Phil became COO of GW after going up the unconventional ladder from graphic designer to Flame artist to managing between the three GW offices in London, Amsterdam and Barcelona.
Here is Phil's feedback to a few questions in a brief interview about him and his work.
Sciencemotionology: It seems that you took an unconventional career path.. Could you describe how it all happened? How unusual is it to go to COO of Glassworks starting from a graphics designer at GQ magazine?
Phil: It's something that I have grown to appreciate more and more about the advertising industry; it tends to collect people from a wide range of disciplines and throw them together. Graphic designers will work next to music composers, paper sculptors and puppeteers, and across the desk from creative writers and fine artists. My particular path eventually took me towards project management, but even that was an organic process, driven by the desire to become involved in the creative process earlier.
Sciencemotionology: How do you manage three quite different cultures from your offices in London, Amsterdam and Barcelona into the single culture of Glassworks?
Phil: I'm helped because Glassworks has a reputation for friendliness and creative excellence, so it tends to attract people that naturally fit into the existing culture. That said, we never try to force each office, or any individual artist, to conform to a generic template. I visit each office regularly, and am amazed how familiar the spirit is, but how differently people approach their work, their client relationships ... and lunchtimes.
Sciencemotionology: How did Glassworks become involved in the project Heartworks?
Phil: We were approached by a team of cardiac anesthesiologists looking for a realistic digital simulation tool, to be used in training cardiac surgeons for theatre. They had done their research on the leading animation specialists, and we were invited to share ideas. To this day we are still working with the very same team that walked through the door in 2007.
Sciencemotionology: Scientific animation is perhaps having its “era of enlightenment” in the USA. What is your view of the apparent growth of scientific animation as a niche market, in Europe?
Phil: In just the same way that the film and gaming industry grows in confidence and ambition each year, scientific animation seems to be expanding naturally with the growth of new technology available. With the release of new innovations that allow complex real-time rendering, higher definition images, and multiple platforms on which to experience your entertainment, the medical animation field is also exploring new opportunities. I'm sure that the rapid boom in virtual reality capabilities will affect both markets in different ways.

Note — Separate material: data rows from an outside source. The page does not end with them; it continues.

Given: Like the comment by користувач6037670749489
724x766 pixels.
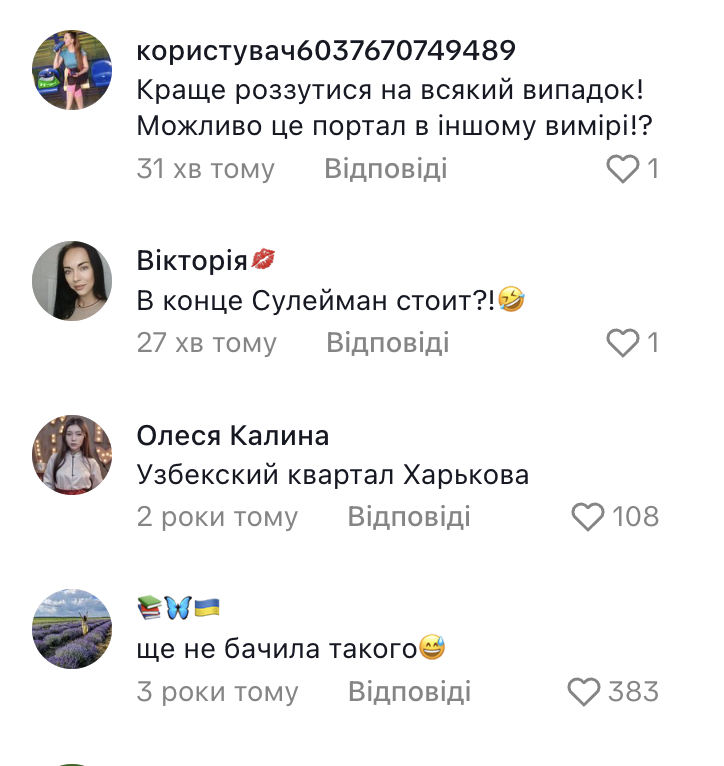Looking at the screenshot, I should [x=622, y=169].
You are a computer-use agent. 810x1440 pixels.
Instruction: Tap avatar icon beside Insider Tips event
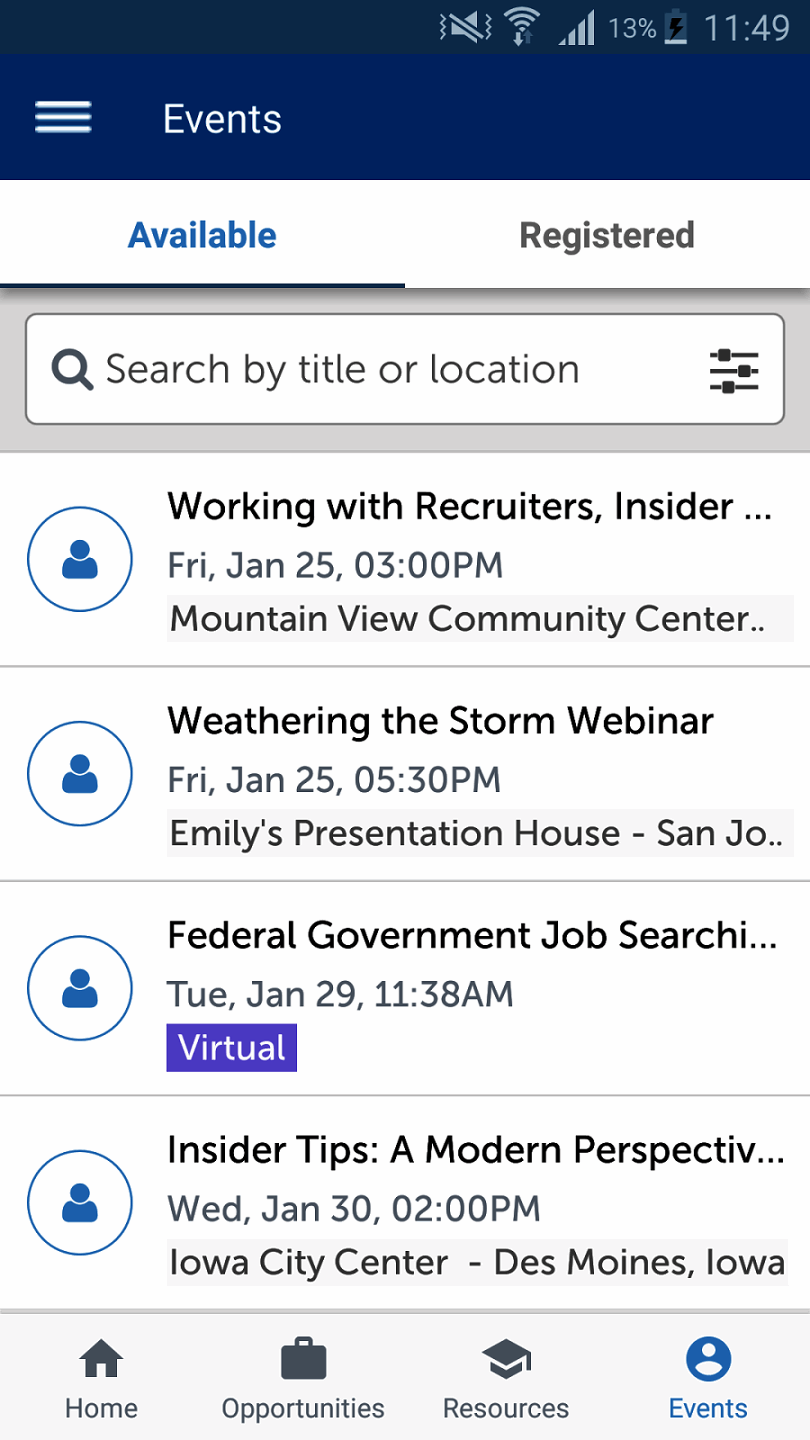coord(80,1203)
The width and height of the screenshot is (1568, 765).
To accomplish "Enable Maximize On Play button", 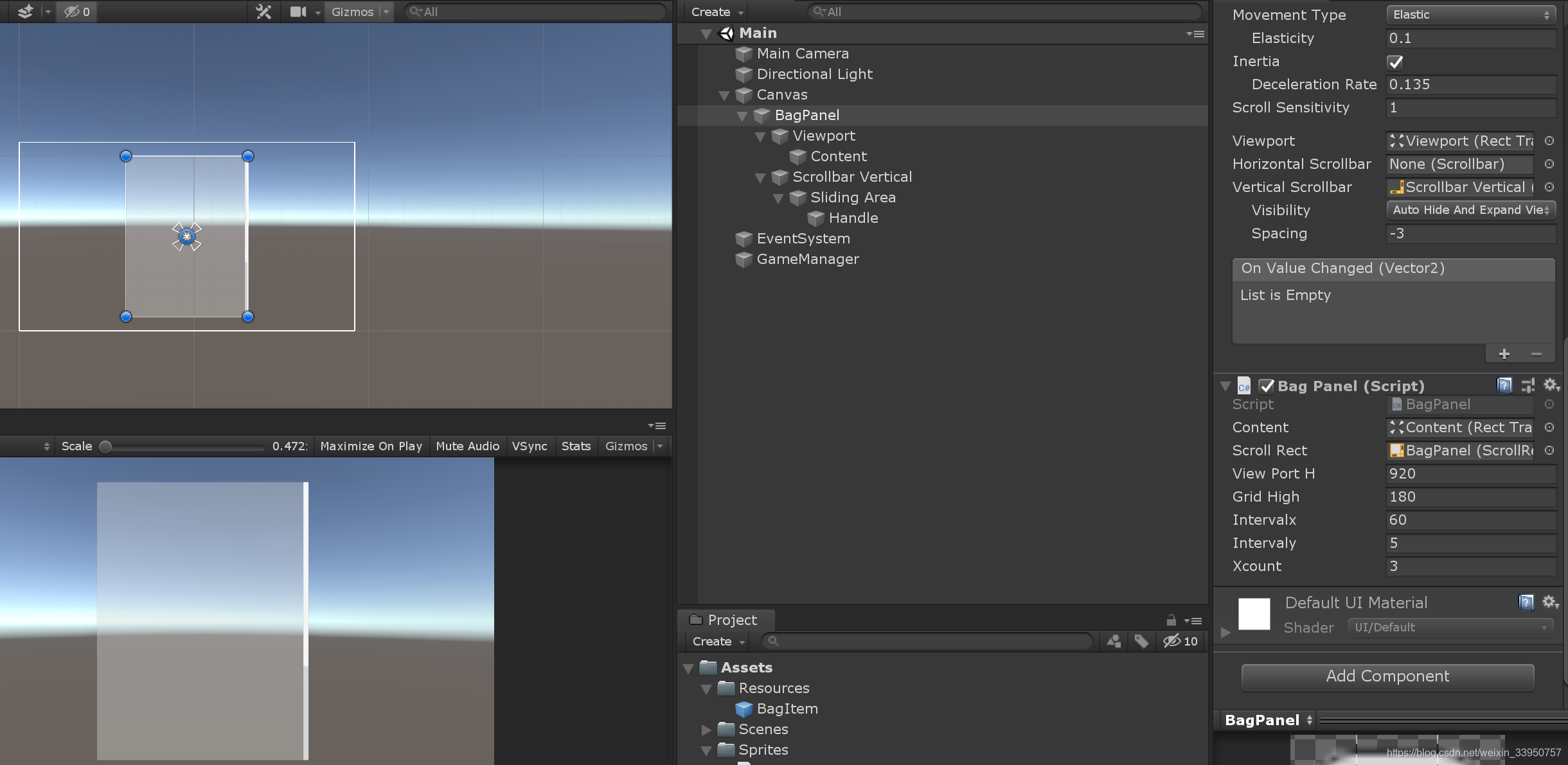I will tap(371, 446).
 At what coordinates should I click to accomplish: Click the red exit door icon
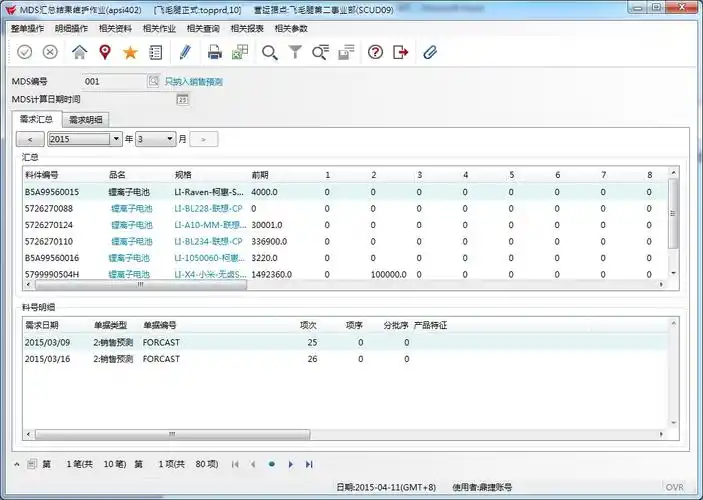click(401, 52)
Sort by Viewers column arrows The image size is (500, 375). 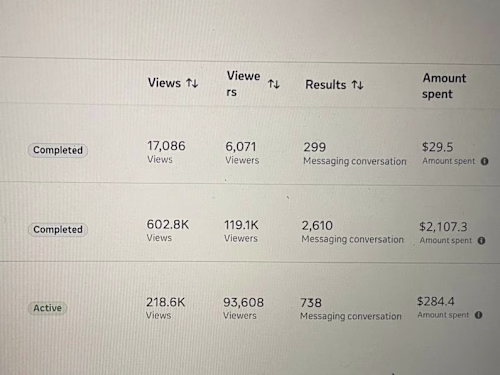pyautogui.click(x=274, y=84)
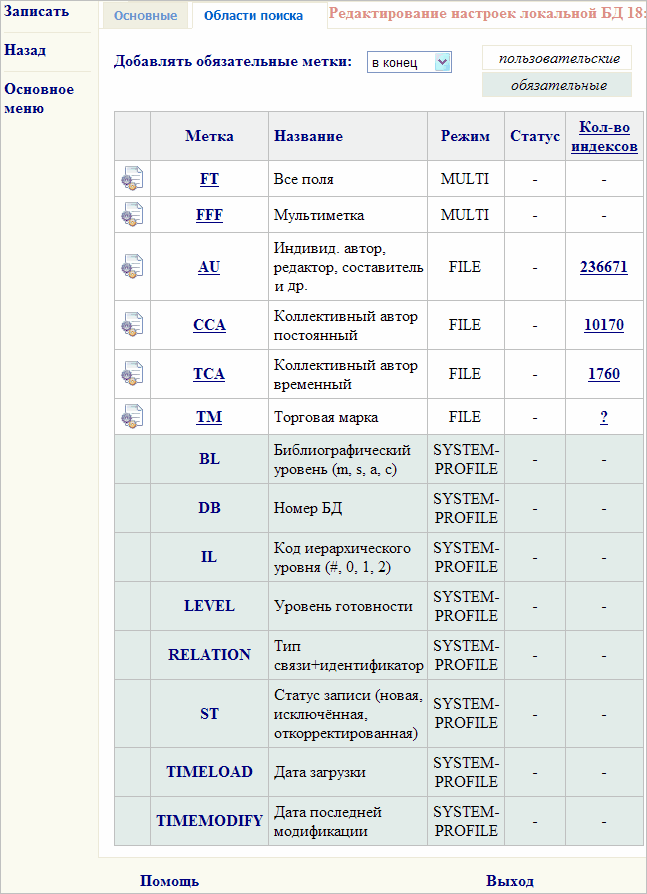Click the Записать link
The image size is (647, 894).
pyautogui.click(x=37, y=12)
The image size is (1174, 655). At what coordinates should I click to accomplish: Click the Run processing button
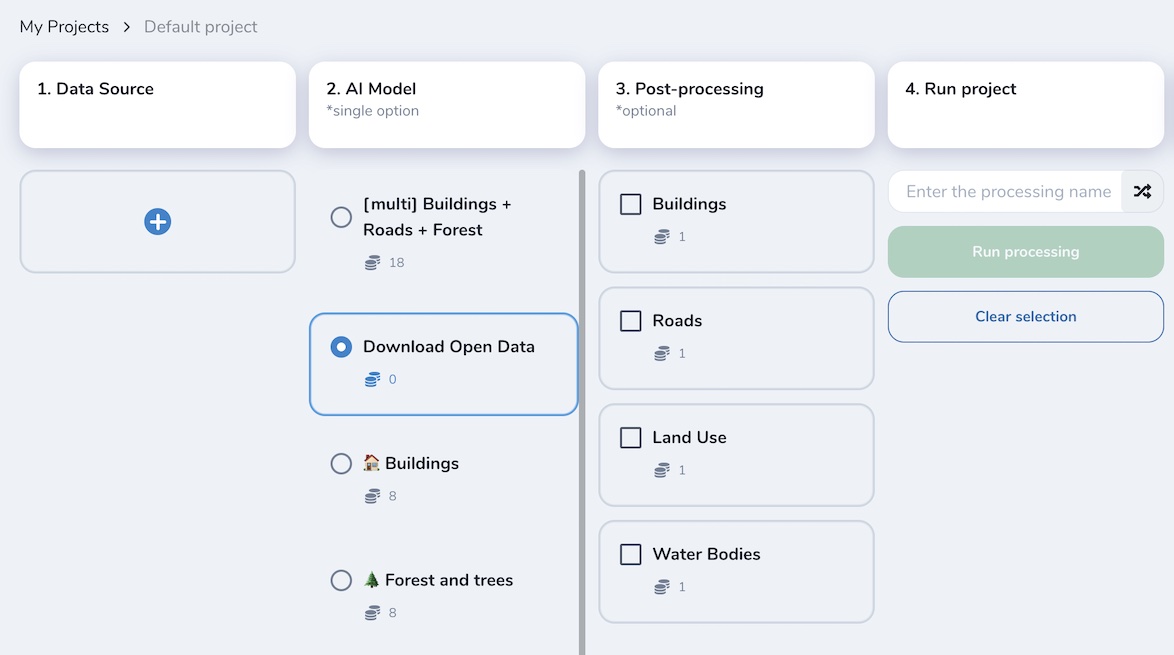[1025, 251]
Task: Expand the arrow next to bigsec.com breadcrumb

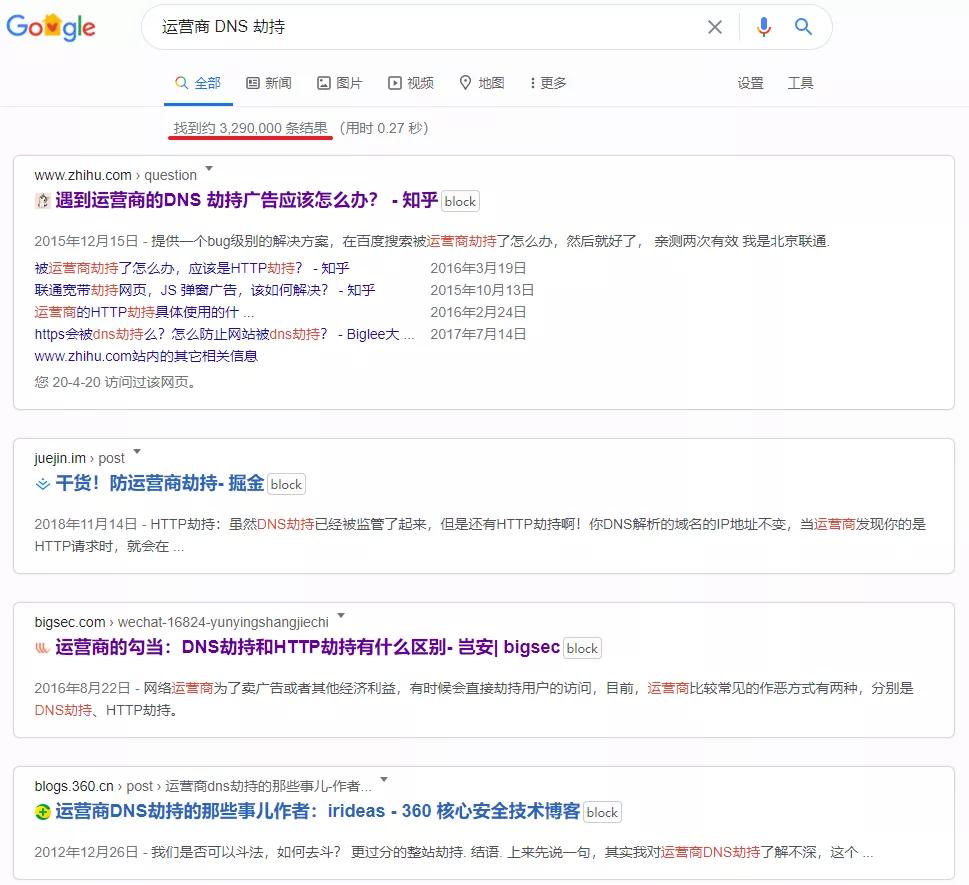Action: (x=340, y=617)
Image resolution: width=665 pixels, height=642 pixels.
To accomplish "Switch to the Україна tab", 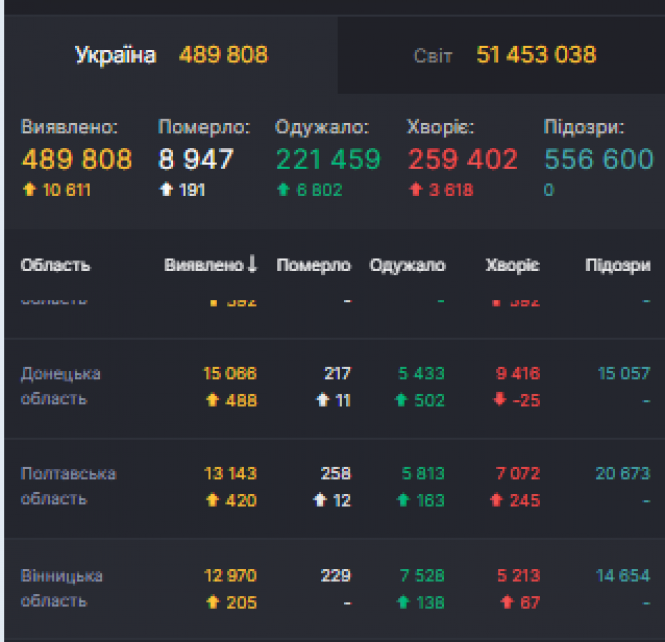I will pos(171,55).

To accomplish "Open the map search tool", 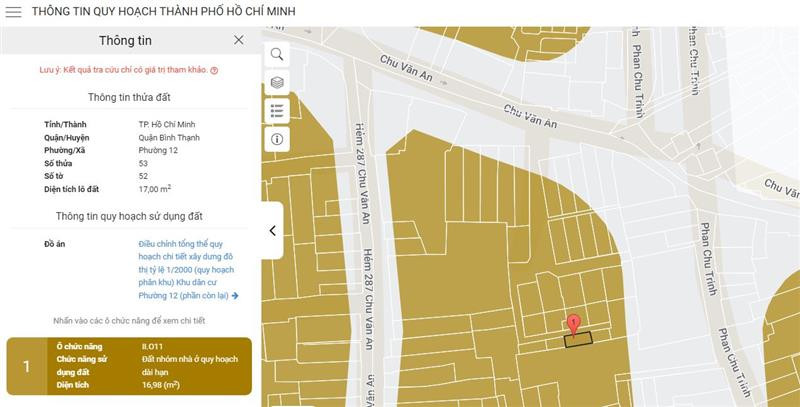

Sciencemotionology: I’m becoming more aware of people coming from several disciplines (other than arts) into animation and illustration. What advice would you give to young animators or illustrators starting their own unconventional career paths?
Phil: From my experience, I would simply say move into the orbit of excellent and inspiring artists from the very beginning, and be prepared to absorb advice like a sponge. Your rate of growth as an artist will often be heavily dependent on the mentors and tutors that pass on valuable creative and technical tricks, but also on handling pressure, client demands, and punishing deadlines. These people will be friends for life!